India’s exports to Nepal stood at about USD 7.4 billion, dominated by petroleum products, machinery, vehicles, pharmaceuticals, food items, and construction materials, which are critical to Nepal’s consumption and infrastructure needs. Nepal’s exports to India, valued at nearly USD 1.3 billion, mainly include electricity, agricultural products, iron and steel items, and manufactured goods.
This robust trade structure underscores both the extent of economic integration and the significant potential for diversification, value addition, and more balanced growth of Nepal’s export basket in the coming years. With growing business and investments, the trade trajectory is expected to enter a new phase, with bilateral trade doubling over the next five years, according to the article in the Nepal Aaja news portal.

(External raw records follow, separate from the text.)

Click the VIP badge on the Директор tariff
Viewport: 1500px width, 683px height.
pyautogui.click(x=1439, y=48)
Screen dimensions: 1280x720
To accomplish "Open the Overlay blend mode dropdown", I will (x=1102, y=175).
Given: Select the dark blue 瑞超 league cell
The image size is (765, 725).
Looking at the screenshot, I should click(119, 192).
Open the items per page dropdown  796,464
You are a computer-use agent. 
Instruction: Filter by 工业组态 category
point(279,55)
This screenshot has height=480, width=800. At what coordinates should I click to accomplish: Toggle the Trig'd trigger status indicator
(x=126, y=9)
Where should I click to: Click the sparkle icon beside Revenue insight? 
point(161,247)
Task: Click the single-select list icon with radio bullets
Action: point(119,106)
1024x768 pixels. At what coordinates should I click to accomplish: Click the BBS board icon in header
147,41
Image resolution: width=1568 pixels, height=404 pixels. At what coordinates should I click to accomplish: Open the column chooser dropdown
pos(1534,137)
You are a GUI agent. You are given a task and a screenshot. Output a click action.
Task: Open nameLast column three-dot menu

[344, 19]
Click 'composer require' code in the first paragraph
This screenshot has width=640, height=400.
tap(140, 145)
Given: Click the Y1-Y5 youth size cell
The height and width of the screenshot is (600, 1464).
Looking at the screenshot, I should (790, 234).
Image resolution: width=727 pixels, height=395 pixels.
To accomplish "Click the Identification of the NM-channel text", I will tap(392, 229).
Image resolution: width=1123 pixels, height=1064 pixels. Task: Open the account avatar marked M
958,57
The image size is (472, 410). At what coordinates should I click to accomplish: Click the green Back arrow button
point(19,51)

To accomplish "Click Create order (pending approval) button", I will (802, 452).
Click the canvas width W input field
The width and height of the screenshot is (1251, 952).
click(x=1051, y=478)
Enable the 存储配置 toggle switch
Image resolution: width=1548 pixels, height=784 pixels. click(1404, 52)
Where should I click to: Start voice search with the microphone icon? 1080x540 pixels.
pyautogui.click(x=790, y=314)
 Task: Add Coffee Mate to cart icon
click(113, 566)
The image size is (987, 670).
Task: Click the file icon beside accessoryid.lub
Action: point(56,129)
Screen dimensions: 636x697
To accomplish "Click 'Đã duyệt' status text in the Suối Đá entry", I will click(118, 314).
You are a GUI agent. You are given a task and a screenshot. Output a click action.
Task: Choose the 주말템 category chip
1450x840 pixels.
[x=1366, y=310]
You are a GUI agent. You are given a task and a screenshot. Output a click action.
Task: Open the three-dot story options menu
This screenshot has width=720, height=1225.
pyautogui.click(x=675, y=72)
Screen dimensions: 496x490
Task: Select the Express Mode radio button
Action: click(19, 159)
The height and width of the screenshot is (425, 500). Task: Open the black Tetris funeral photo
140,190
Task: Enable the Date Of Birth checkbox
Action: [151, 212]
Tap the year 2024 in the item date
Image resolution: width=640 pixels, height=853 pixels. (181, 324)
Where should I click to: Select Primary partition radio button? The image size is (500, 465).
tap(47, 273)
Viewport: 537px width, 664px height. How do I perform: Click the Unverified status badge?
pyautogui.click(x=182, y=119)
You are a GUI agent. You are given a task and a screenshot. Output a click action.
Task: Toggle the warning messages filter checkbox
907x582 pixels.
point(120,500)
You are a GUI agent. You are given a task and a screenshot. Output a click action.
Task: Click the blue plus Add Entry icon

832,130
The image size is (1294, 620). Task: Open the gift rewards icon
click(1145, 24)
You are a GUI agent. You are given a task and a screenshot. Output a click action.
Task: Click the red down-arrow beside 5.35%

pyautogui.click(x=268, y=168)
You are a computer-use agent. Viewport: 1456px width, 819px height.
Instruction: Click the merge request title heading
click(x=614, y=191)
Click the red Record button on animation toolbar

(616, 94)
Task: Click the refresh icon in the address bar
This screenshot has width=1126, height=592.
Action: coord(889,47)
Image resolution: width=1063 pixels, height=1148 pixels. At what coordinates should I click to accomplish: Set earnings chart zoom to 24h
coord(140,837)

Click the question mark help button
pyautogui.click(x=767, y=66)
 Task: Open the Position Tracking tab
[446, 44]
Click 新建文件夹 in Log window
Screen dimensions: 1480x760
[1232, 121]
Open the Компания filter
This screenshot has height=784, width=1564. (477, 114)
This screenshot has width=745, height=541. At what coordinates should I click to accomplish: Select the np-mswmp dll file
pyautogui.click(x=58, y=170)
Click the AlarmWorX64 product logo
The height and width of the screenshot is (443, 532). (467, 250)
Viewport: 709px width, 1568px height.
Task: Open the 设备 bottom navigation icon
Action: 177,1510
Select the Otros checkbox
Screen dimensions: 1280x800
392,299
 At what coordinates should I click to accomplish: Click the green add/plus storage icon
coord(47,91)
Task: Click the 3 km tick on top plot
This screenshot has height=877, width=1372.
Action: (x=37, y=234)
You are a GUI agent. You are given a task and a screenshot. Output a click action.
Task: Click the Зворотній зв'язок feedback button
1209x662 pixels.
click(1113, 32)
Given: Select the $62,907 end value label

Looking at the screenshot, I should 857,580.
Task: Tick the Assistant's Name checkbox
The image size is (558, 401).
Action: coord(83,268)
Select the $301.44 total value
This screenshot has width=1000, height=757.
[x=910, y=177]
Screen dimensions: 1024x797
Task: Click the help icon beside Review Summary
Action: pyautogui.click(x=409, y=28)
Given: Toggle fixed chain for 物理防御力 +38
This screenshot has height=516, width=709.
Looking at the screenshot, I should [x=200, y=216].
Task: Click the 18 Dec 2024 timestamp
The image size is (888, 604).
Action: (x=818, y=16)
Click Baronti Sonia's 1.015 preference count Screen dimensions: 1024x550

The article also highlights that India–Nepal bilateral investments reflect a deepening economic partnership anchored in geographical proximity, historical trust, and growing strategic convergence. Indian companies constitute the largest source of foreign direct investment in Nepal, accounting for roughly 30–35 per cent of Nepal’s total FDI stock.
Cumulative Indian investment is estimated at USD 750–800 million, with operational investments of nearly USD 670 million spread across more than 150 Indian ventures. These investments span key sectors such as hydropower, manufacturing, banking, insurance, telecommunications, cement, tourism, education, and hospitality, making India a critical driver of Nepal’s industrialisation and services-sector expansion.
Indian public and private enterprises have played a particularly transformative role in Nepal’s hydropower sector by combining capital, technology, and assured power off-take arrangements, thereby strengthening Nepal’s energy security while creating long-term commercial returns for Indian firms. Indian banks and insurance companies have contributed to financial deepening and stability, while joint ventures in manufacturing and tourism have generated employment, skills, and local value addition.
This investment synergy is reinforced by India’s broader development partnership initiatives, which support infrastructure creation, cross-border connectivity, and capacity building, thereby lowering investment risks and enhancing economic integration. Together, investment flows and development finance are knitting the two economies into a closely interconnected economic space with shared long-term interests, the article points out.
Energy cooperation has emerged as a transformative pillar of India–Nepal relations, redefining Nepal’s role in the regional economy. Nepal possesses vast hydropower potential, estimated at over 40,000 MW of economically viable capacity. In recent years, concerted efforts by both governments have enabled Nepal to transition from a net importer of electricity to a growing exporter.
In fiscal year 2024–25, Nepal exported approximately NPR 17–18 billion (about USD 130 million) in electricity, with the majority sold to India. Long-term power trade agreements envisage Nepal exporting up to 10,000 MW of electricity to India over the coming decade.
This energy partnership provides Nepal with a stable source of export revenue while supporting India’s clean energy transition and regional grid stability. The integration of power markets has also positioned India as a transit country for Nepal’s electricity exports to third countries, further enhancing regional economic cooperation, the article added.